GRC Trends for 2022: Where to Focus Your Efforts

The pandemic has forced business leaders to rethink their operational resilience—especially after a significant surge in the number of data breaches. Adjusting governance, risk management, and compliance (GRC) systems will undoubtedly help organizations bounce back and transform potential problems into opportunities. Additionally, keeping an eye on the latest development in the GRC sector will help in strengthening cybersecurity strategy. In this article at IT Security Wire, Vishal Muktewar explains the trends that will shape legal GRC in 2022.

Trends to Look Out for

AI to Reveal Contextual Insights

Artificial intelligence (AI) is now starting to find its role in cybersecurity. AI helps filter out false data and replaces time-consuming manual tasks. It is finding a solid foothold in the world of digital forensics too. Experts believe that AI will be organizations’ investigative partners. It can help guide the investigation by revealing contextual insights across data at the earliest possible stage. Furthermore, it will also uncover immediate insights while reducing the IT team’s efforts to solve a cybersecurity breach. AI will also cut down the extraneous data while enabling organizations to spend their valuable time on the investigation itself.

Tracking Data Breaches Will Become ‘Smarter’

Data breaches are challenging to stop. Their severity has significantly evolved. Simon Whitburn, General Manager and Vice President of International Business, Exterro, explains, “Smart review processes will enable teams to quickly locate Personally Identifiable Information (PII) within compromised data.” According to industry experts, smart analysis ensures more targeted investigations that provide IT teams with relevant data to understand and respond to even the most prominent breaches.

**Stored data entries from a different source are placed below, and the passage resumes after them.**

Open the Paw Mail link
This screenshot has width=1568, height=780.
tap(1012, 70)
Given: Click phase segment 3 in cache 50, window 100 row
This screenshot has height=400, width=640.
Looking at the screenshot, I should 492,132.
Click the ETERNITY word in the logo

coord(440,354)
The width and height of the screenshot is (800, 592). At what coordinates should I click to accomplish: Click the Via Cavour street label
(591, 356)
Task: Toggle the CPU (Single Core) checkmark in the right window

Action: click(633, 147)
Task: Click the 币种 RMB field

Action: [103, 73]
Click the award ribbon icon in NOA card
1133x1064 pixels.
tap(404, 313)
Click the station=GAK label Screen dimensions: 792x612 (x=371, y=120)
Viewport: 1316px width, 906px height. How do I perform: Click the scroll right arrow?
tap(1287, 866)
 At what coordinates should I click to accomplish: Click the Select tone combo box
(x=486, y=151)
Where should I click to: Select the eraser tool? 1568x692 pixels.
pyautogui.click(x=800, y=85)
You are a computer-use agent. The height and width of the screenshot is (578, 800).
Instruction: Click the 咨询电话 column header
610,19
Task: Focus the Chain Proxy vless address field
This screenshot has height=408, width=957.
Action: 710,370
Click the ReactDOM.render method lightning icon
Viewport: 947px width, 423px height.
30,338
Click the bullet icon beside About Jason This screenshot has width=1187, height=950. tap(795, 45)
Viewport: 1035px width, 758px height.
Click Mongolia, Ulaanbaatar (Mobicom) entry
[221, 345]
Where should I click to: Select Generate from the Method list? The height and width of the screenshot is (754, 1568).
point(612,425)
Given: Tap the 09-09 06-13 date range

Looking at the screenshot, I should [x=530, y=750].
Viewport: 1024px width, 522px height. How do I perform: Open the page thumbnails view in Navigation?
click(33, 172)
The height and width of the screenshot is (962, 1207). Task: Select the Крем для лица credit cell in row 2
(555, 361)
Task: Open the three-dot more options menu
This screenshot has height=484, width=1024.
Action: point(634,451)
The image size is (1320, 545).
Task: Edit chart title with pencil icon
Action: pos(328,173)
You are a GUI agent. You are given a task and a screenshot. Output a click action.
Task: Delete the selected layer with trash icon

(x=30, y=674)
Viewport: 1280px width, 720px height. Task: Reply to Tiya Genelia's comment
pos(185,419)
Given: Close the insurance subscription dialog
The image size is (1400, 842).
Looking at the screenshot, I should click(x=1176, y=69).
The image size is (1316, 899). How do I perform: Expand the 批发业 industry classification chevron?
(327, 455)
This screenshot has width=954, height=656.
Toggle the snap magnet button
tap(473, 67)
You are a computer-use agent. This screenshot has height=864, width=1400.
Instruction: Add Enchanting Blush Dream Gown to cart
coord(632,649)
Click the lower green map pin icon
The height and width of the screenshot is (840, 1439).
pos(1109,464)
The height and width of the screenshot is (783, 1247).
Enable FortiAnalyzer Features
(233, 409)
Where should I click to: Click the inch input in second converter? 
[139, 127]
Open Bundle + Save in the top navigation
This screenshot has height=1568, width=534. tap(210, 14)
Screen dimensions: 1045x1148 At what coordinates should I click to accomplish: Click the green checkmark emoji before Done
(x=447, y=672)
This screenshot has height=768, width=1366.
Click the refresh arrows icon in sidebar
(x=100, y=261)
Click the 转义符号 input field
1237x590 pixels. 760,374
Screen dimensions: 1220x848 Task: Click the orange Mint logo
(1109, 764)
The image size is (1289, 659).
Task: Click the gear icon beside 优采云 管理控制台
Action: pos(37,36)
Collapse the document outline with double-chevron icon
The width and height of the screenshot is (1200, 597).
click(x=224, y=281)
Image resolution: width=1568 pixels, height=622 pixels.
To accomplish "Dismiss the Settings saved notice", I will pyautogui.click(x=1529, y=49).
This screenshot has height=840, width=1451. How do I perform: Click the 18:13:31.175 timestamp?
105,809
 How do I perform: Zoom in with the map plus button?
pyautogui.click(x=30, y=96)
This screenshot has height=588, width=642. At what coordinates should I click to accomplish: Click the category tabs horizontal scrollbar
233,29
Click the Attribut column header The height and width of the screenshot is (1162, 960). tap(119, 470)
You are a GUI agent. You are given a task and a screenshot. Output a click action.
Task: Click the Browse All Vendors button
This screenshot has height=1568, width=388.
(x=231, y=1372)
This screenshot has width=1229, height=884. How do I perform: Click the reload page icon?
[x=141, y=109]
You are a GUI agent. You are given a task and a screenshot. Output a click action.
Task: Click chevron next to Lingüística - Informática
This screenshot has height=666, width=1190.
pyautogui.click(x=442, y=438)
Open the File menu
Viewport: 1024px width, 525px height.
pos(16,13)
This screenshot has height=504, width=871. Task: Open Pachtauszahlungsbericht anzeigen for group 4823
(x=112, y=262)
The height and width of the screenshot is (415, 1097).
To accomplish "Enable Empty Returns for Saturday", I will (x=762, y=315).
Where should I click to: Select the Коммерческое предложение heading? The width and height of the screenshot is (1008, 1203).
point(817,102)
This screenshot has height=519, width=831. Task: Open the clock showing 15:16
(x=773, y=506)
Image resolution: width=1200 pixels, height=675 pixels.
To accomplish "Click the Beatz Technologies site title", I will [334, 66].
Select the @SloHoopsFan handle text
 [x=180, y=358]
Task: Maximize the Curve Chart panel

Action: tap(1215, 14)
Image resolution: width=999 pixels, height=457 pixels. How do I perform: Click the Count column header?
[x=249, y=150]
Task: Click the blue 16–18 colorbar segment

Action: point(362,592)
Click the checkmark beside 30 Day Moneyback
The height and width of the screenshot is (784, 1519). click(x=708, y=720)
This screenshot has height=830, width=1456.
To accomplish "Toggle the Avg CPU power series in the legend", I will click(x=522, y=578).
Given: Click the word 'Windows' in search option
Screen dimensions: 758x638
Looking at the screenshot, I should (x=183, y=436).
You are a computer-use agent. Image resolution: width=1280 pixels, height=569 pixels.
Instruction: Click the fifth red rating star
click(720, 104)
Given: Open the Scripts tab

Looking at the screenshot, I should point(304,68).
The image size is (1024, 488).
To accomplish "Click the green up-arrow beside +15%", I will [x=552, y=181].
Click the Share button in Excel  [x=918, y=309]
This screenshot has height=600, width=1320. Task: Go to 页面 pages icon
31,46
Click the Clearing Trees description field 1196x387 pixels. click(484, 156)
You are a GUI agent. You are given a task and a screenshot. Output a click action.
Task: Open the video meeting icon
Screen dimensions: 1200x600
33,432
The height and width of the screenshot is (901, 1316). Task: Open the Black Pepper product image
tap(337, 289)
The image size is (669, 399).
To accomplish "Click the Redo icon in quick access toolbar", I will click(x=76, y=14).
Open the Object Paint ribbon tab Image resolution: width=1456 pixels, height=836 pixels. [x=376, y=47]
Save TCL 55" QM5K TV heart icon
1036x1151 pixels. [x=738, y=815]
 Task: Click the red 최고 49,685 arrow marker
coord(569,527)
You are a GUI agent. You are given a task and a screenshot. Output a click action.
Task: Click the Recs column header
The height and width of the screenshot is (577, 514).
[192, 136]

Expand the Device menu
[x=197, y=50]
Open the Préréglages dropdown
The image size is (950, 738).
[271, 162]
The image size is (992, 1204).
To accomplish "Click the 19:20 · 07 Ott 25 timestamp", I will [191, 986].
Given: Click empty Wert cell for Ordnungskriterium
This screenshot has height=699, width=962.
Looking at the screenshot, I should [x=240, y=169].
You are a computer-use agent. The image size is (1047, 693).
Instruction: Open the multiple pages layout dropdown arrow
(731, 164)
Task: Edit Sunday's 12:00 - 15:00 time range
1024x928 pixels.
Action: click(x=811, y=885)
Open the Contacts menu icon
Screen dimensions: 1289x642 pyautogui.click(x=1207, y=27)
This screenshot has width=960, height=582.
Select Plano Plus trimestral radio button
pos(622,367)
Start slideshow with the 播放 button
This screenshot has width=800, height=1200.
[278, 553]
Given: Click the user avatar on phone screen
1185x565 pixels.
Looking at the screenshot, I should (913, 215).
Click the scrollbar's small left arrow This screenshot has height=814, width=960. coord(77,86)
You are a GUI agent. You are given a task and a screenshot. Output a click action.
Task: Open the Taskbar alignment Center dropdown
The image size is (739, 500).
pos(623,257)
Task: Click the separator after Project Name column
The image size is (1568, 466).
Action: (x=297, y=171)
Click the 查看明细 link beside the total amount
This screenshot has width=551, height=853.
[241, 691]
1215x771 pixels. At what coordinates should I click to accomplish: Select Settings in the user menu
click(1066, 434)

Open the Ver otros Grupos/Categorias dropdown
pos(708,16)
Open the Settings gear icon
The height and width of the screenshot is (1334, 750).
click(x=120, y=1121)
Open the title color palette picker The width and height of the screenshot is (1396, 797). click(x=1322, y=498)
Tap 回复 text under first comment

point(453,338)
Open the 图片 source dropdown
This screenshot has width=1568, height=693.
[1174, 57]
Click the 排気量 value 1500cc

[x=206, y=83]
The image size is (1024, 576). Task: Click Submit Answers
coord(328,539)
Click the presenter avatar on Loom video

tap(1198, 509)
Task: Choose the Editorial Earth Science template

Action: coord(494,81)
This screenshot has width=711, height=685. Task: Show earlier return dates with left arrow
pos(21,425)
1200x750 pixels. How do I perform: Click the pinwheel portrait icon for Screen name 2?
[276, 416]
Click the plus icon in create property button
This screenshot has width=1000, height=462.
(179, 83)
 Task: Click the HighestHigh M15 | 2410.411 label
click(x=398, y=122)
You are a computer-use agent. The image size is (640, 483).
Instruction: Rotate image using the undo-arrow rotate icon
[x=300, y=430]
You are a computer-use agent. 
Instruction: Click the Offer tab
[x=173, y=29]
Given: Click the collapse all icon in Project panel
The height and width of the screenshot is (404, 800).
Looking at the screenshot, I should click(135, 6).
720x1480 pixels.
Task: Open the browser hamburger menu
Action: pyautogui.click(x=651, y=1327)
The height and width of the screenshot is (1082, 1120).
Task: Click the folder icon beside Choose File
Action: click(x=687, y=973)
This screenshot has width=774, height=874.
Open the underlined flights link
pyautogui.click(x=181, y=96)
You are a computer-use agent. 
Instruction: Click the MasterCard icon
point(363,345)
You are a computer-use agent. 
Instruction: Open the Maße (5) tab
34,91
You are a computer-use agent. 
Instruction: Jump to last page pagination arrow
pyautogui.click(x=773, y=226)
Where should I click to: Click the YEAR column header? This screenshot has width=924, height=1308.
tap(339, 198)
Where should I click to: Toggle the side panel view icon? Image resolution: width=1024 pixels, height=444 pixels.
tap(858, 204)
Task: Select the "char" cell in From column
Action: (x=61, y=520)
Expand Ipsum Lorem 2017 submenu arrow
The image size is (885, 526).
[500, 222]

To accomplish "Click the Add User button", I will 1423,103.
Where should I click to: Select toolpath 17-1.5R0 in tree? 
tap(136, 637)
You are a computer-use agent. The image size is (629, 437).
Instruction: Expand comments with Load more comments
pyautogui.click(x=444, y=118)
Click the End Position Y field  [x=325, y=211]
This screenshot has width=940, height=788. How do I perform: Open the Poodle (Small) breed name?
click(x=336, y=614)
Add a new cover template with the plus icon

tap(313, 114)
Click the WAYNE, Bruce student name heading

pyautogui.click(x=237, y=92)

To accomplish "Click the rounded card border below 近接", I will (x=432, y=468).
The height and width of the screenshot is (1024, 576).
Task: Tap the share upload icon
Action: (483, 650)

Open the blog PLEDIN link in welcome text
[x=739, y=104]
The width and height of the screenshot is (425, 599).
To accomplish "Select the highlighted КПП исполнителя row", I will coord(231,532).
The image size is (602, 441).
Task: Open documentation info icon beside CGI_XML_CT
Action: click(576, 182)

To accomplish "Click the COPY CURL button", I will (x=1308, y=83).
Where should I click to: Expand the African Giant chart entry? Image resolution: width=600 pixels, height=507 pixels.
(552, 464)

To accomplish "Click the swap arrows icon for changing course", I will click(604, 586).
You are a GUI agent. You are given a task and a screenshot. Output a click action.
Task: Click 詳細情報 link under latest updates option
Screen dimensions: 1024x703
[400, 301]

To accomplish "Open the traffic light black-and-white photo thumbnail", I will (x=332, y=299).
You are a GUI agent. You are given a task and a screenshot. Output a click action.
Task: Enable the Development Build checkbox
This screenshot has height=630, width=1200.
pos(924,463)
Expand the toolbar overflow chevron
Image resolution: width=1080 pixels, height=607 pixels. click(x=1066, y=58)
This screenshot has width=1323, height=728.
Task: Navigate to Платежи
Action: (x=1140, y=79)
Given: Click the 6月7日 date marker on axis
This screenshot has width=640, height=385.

Cloud Forensics—A Framework for Investigating Attacks

With the rapid growth of cloud adoption in both the private and public sectors, cloud computing has become a prospective battlefield for cyberattackers. According to a ‘The Future of the Public Sector’ survey, data collection is the biggest challenge in cloud-based investigations, followed by cooperation from cloud providers (65%), data preservation (49%), and identification (40%). As data collection on cloud platforms continues to grow, digital forensic investigators are expected to diligently collect, analyze, find patterns, and categorize data to solve cybercrimes. Forensic technologists must also have the ability to collaborate in real-time in the cloud.